No Middle Ground
I’ve had a long post brewing in my mind since December about the mainstream media, the effect blog reading has had on my newspaper reading habits, and why I find myself missing certain aspects of daily newspaper reading less and less (even as we continue to take three newspapers — the New York Times, the Wall Street Journal, and the Seattle Post-Intelligencer — and even as I spend more time reading news on line than I may ever have spent reading the papers). That post may yet get written. But in the meantime, I will quote from a blog post this morning of Paul Krugman, who in turn refers to a blog post yesterday of Josh Marshall at Talking Points Memo.
The starting point is remarks the Washington Post’s David Broder made about the stimulus package in an interview with Andrea Mitchell on MSNBC. See the video above. Key quote: “it’s much better off if it includes the best thinking that’s available in both parties, not just one party.” Once upon a time, I liked reading David Broder. That time ended years ago, and this quote is as good an example of why as any. But let’s listen to Paul Krugman.
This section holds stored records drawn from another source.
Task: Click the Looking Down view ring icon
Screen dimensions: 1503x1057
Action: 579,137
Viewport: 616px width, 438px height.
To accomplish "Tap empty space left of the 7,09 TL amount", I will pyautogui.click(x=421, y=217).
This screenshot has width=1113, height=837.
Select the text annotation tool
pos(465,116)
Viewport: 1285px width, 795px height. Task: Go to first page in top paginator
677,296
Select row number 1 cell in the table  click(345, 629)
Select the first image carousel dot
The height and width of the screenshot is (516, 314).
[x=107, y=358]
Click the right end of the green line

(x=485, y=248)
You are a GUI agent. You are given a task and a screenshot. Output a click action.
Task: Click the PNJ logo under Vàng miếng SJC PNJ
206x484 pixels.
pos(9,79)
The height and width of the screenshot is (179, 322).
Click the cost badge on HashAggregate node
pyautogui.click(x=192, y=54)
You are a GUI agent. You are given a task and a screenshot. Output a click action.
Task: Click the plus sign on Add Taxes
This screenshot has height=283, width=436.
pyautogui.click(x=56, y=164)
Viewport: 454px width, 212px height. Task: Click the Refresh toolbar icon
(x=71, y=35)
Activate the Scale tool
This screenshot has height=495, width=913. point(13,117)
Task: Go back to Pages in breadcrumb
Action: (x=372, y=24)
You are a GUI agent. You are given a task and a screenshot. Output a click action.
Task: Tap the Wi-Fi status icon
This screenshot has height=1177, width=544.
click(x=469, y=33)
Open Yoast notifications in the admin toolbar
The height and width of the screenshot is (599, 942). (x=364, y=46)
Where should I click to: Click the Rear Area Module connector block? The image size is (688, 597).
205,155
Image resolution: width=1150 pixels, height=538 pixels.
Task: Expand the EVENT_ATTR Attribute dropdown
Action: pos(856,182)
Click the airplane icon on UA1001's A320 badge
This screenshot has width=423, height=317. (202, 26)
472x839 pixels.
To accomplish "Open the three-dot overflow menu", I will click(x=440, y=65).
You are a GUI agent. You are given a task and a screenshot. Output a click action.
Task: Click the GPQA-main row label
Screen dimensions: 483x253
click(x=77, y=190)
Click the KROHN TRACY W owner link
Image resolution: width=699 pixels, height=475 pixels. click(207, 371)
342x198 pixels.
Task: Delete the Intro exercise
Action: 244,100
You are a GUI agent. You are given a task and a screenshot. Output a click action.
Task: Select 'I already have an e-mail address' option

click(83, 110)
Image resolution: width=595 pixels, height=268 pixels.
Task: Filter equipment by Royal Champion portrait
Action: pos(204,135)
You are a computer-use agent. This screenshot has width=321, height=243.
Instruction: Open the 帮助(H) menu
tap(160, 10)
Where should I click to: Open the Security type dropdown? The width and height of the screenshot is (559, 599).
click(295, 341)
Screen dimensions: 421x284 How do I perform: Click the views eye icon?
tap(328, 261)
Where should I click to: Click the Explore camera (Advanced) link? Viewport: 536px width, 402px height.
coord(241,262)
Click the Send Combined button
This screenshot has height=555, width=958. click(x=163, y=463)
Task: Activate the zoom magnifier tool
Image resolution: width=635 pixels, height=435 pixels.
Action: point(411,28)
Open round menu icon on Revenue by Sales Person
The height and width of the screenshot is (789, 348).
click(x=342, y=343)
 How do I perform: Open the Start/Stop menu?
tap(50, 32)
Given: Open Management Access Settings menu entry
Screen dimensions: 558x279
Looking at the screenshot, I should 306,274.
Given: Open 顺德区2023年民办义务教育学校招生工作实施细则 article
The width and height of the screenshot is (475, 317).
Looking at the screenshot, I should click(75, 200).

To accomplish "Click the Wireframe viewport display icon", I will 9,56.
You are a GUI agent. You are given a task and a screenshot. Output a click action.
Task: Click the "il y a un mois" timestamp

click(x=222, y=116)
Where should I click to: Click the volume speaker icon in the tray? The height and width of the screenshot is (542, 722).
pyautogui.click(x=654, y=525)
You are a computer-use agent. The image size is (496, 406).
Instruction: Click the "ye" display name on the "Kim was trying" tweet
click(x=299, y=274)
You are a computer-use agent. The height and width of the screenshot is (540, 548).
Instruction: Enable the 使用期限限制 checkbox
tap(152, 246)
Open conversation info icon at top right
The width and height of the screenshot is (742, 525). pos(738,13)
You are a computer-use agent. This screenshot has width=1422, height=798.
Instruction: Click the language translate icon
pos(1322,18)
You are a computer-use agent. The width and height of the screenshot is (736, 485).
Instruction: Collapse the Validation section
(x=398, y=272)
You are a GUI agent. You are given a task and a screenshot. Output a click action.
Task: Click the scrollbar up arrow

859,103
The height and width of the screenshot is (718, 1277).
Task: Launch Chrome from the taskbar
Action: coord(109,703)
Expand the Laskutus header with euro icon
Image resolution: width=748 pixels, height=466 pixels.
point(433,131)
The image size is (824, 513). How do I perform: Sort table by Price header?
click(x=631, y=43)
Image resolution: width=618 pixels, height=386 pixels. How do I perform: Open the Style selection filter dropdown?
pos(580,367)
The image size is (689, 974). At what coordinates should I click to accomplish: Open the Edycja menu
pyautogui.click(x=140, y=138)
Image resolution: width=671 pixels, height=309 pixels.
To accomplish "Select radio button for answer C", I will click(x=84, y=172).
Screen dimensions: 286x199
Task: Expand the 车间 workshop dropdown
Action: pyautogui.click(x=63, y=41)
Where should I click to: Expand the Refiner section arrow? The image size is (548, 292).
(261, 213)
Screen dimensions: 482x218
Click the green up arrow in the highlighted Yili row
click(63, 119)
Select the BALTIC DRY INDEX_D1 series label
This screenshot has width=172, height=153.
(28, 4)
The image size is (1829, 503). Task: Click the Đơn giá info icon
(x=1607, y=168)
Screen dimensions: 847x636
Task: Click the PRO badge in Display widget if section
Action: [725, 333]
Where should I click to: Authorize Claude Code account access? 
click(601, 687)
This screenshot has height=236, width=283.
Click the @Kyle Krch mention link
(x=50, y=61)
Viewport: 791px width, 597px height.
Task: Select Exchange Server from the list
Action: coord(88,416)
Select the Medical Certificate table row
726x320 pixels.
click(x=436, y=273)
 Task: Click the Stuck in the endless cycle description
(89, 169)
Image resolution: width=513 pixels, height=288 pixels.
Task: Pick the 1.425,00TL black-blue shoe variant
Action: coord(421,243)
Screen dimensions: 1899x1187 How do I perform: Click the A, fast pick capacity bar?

… the part that really got me was Broder saying that we need “the best ideas from both parties.”
You see, this isn’t a brainstorming session — it’s a collision of fundamentally incompatible world views. If one thing is clear from the stimulus debate, it’s that the two parties have utterly different economic doctrines. Democrats believe in something more or less like standard textbook macroeconomics; Republicans believe in a doctrine under which tax cuts are the universal elixir, and government spending is almost always bad.
Obama may be able to get a few Republican Senators to go along with his plan; or he can get a lot of Republican votes by, in effect, becoming a Republican. There is no middle ground.